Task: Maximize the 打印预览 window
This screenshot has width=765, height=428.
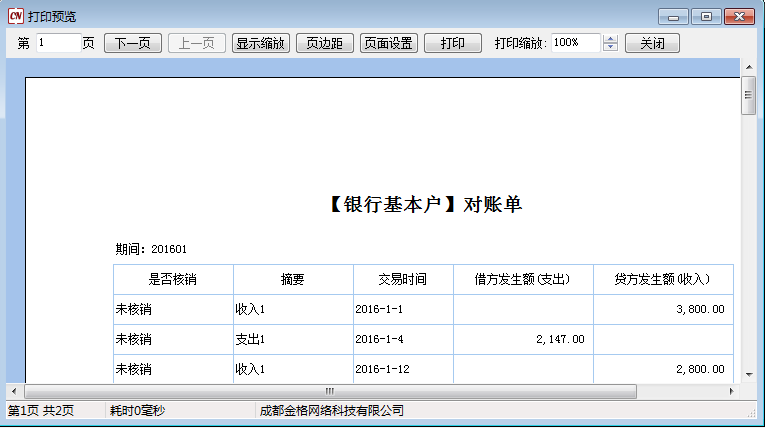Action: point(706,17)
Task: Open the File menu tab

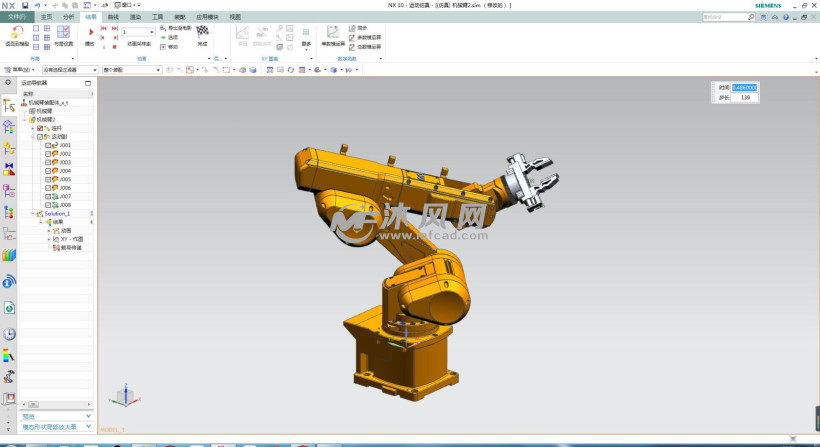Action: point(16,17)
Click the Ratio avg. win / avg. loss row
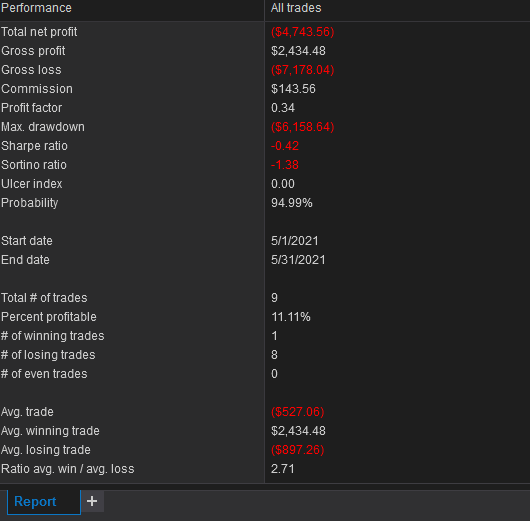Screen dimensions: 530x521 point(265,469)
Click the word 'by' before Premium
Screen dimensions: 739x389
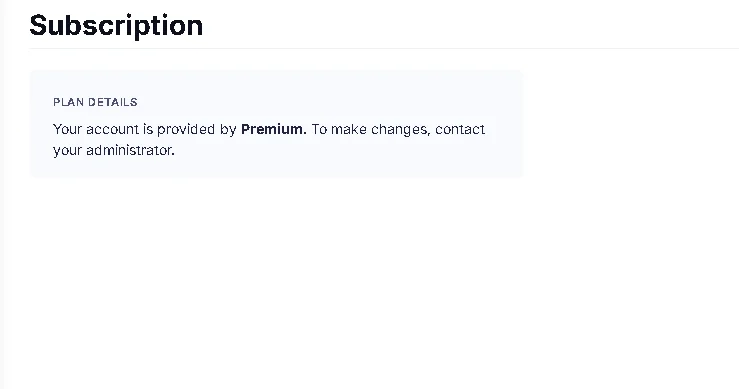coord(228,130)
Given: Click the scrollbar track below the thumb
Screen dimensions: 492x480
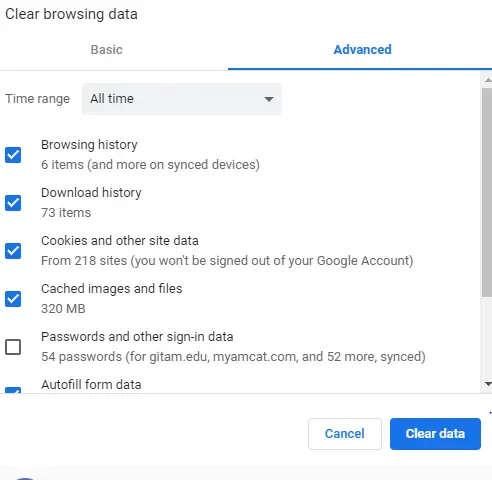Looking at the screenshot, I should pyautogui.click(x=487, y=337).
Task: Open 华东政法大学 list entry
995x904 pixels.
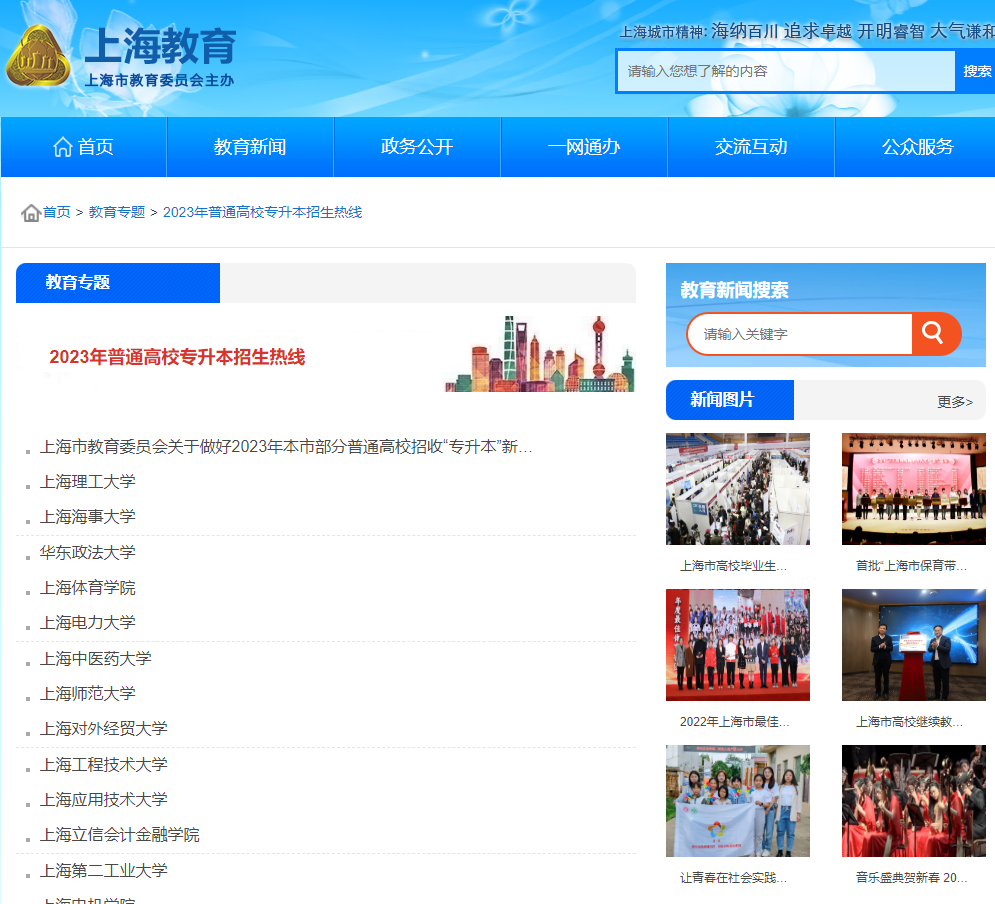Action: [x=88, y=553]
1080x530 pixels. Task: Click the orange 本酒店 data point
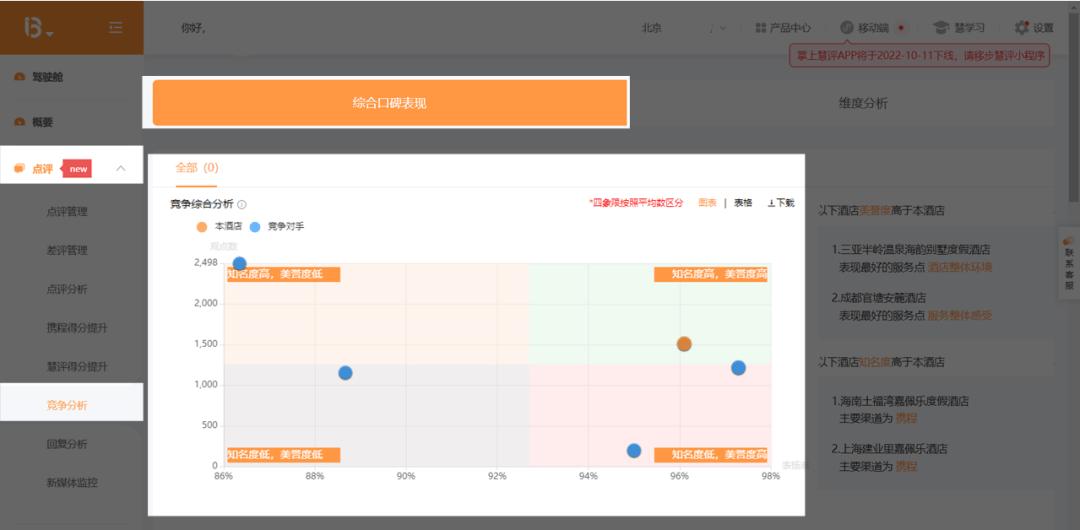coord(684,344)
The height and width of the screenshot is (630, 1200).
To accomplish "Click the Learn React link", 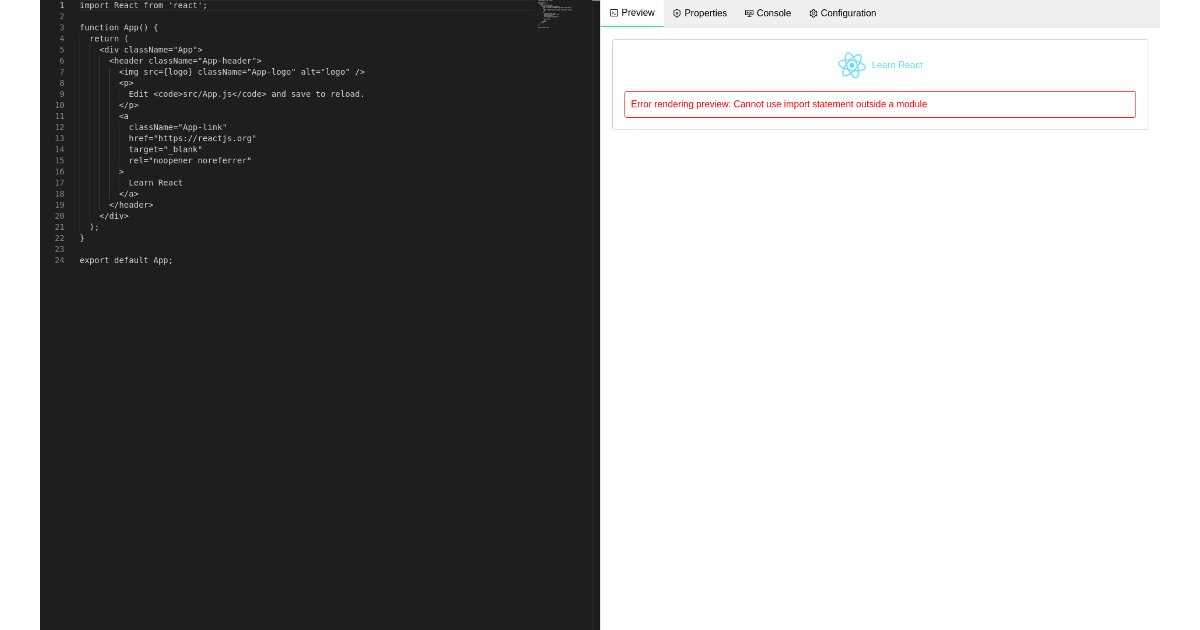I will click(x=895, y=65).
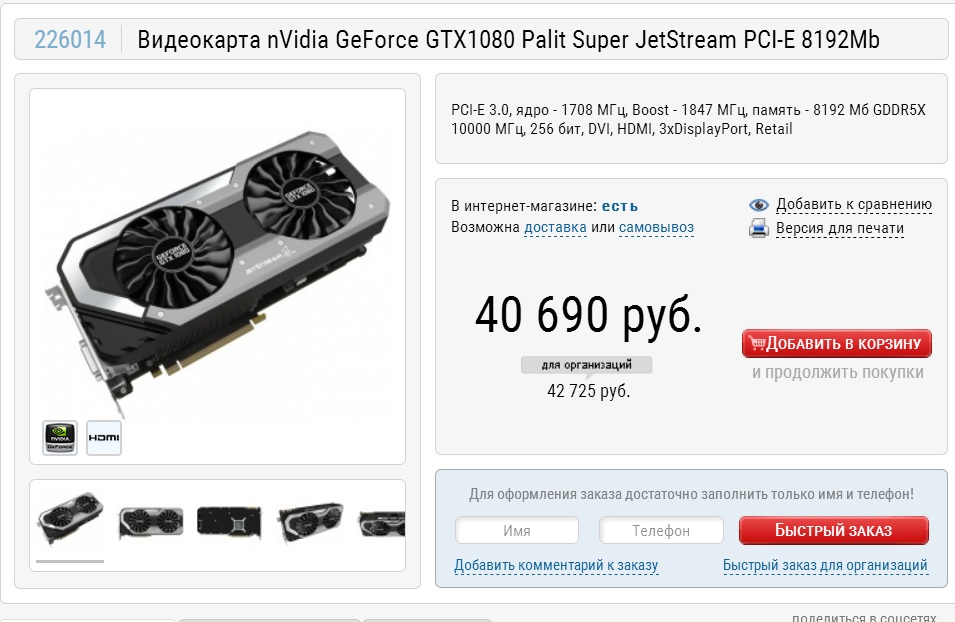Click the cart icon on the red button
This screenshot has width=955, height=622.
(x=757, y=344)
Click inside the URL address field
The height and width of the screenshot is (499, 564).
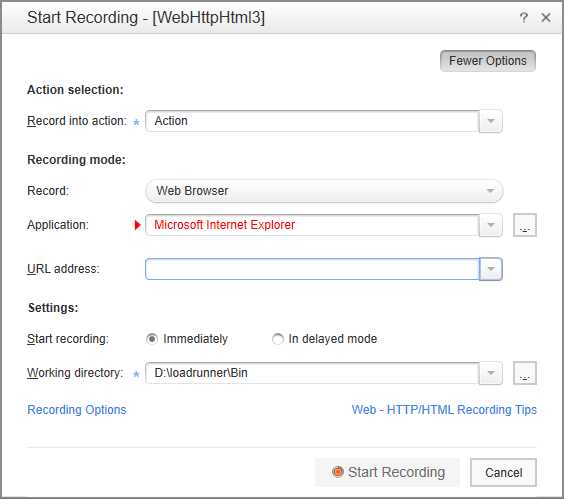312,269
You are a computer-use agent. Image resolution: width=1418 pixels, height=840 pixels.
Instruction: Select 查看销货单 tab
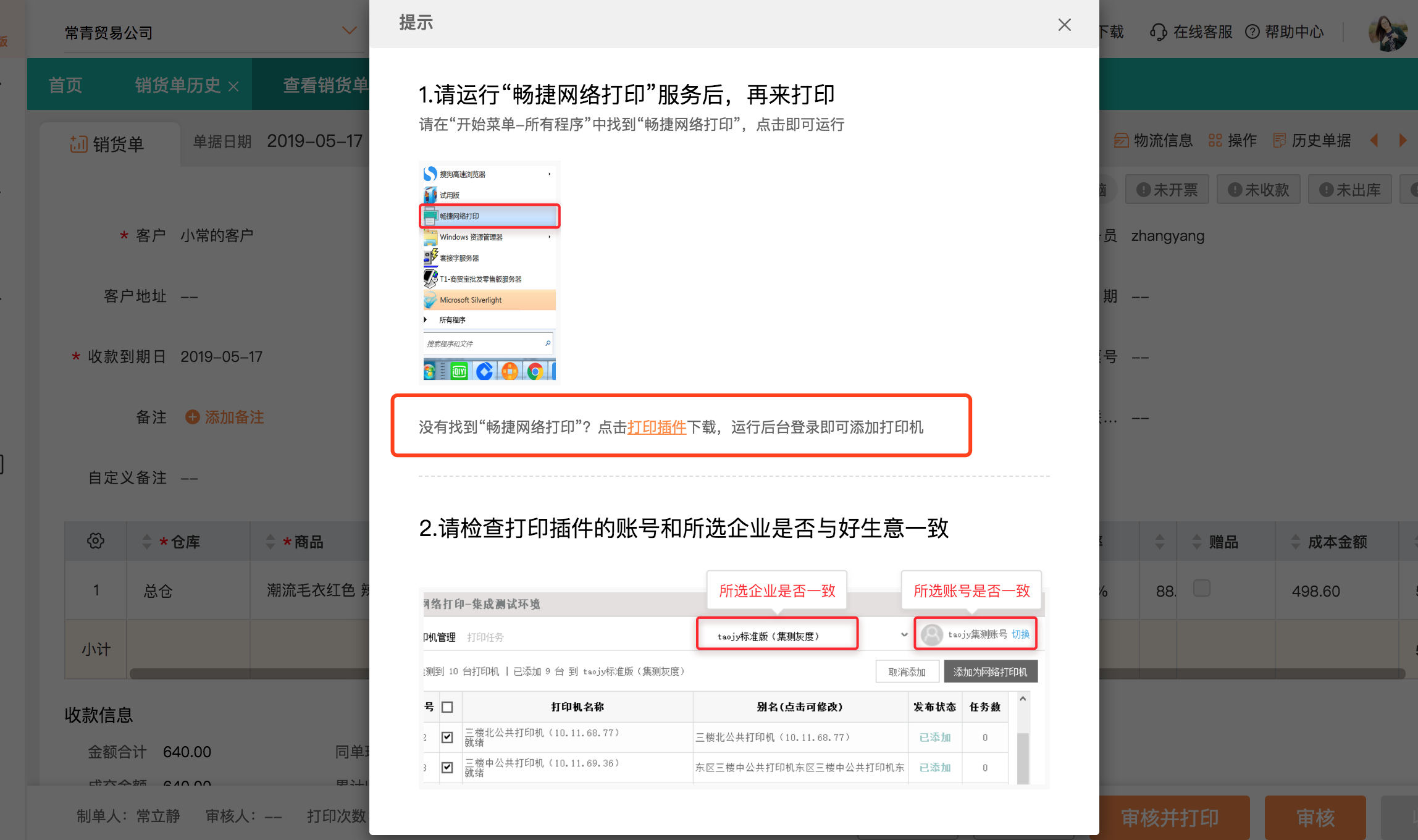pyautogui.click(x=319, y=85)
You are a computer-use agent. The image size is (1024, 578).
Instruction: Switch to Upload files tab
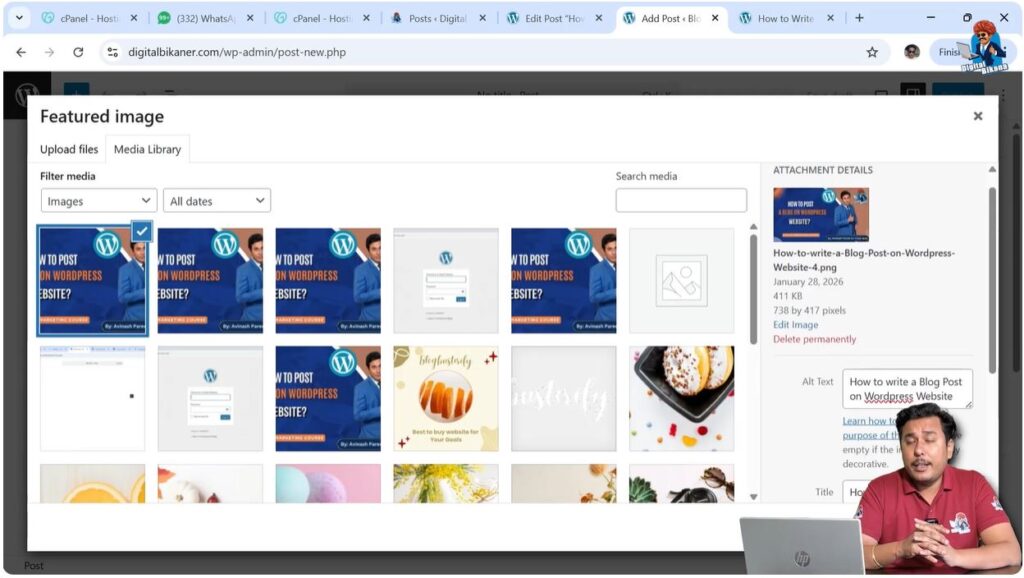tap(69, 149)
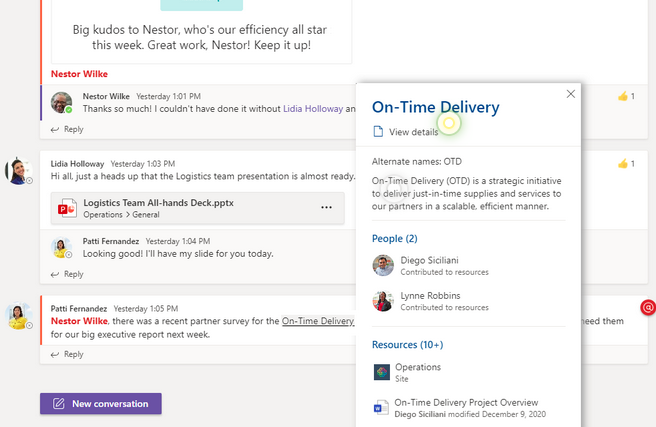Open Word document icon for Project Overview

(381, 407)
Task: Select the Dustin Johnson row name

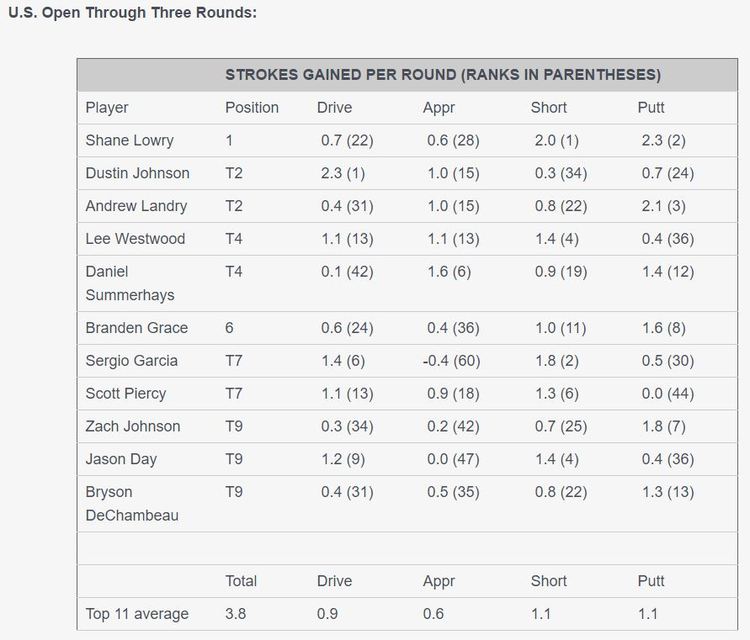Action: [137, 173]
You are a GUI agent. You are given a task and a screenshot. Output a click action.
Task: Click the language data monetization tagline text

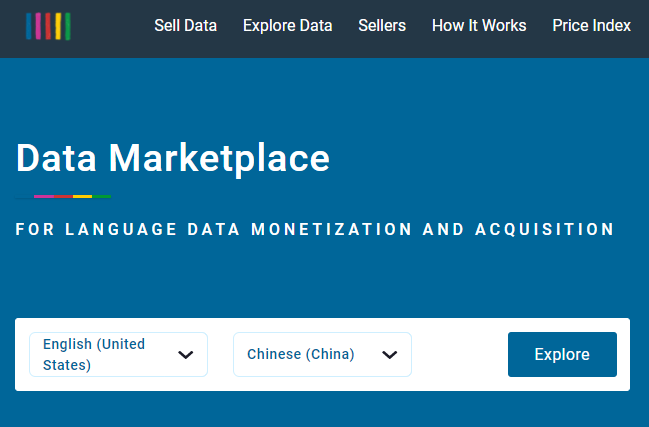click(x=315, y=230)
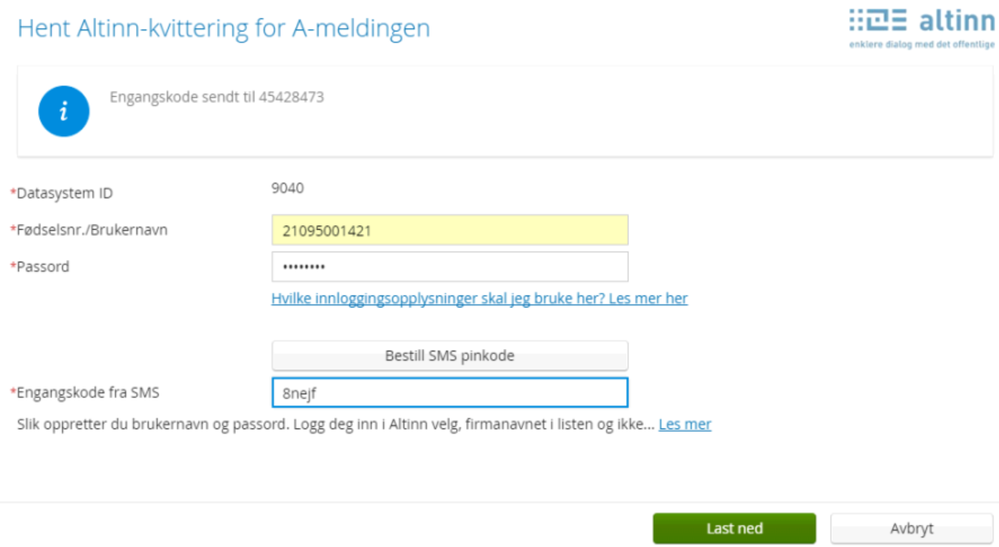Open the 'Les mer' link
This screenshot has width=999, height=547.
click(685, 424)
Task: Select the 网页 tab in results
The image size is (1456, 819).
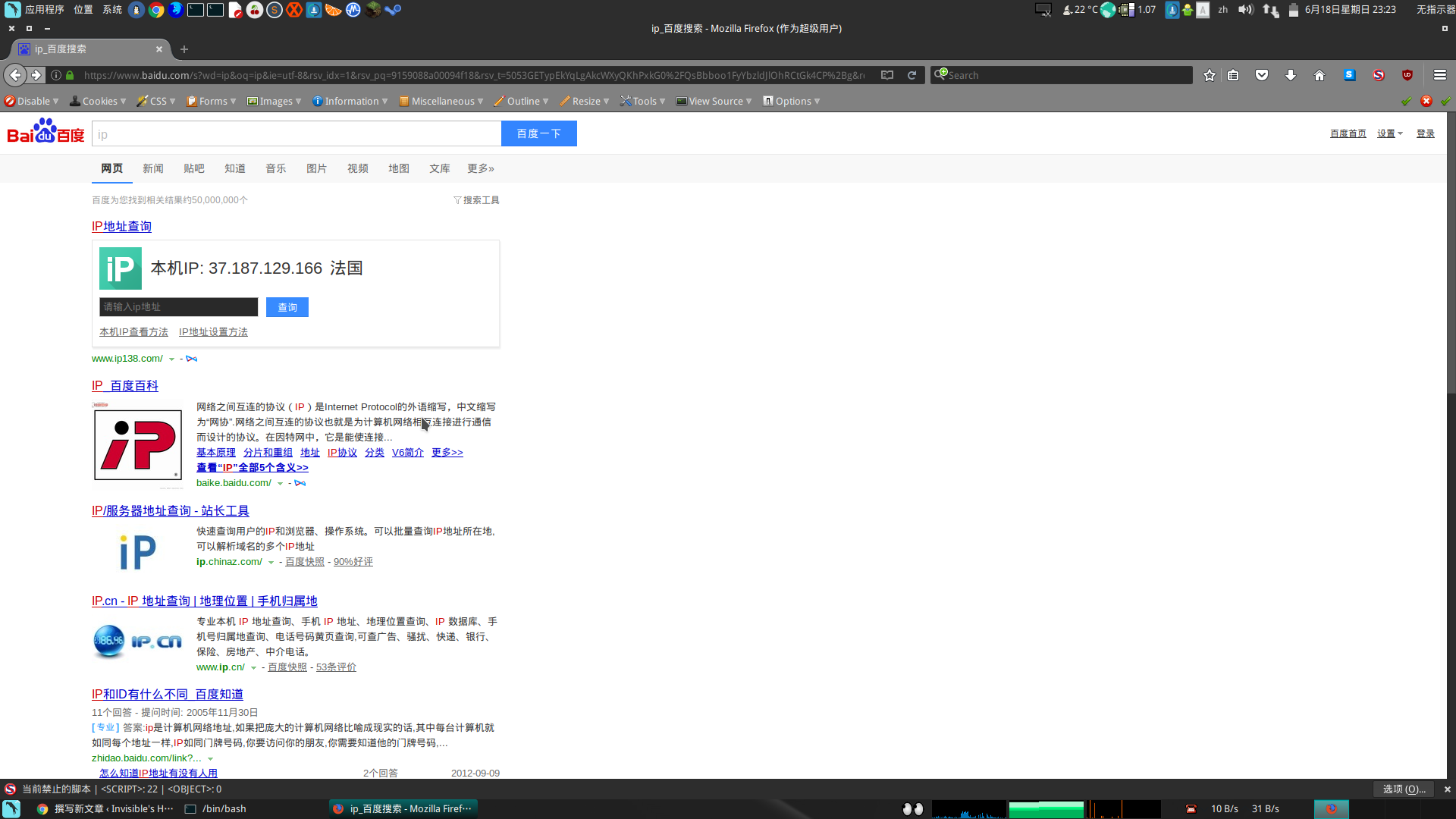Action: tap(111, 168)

*-*-*

- ACTIVITY:
Give the lines from the one containing "Instruction: Switch to Upload files tab" through the final line of the material again, exactly and in full, but without pictures.

- EXERCISE RESULT:
Instruction: Switch to Upload files tab
tap(69, 149)
Open Word document icon for Project Overview

(381, 407)
Task: Select the Dustin Johnson row name

Action: [137, 173]
You are a GUI agent. You are given a task and a screenshot. Output a click action.
Task: Click the language data monetization tagline text

click(x=315, y=230)
Open the 'Les mer' link
This screenshot has width=999, height=547.
click(685, 424)
Task: Select the 网页 tab in results
The image size is (1456, 819).
Action: tap(111, 168)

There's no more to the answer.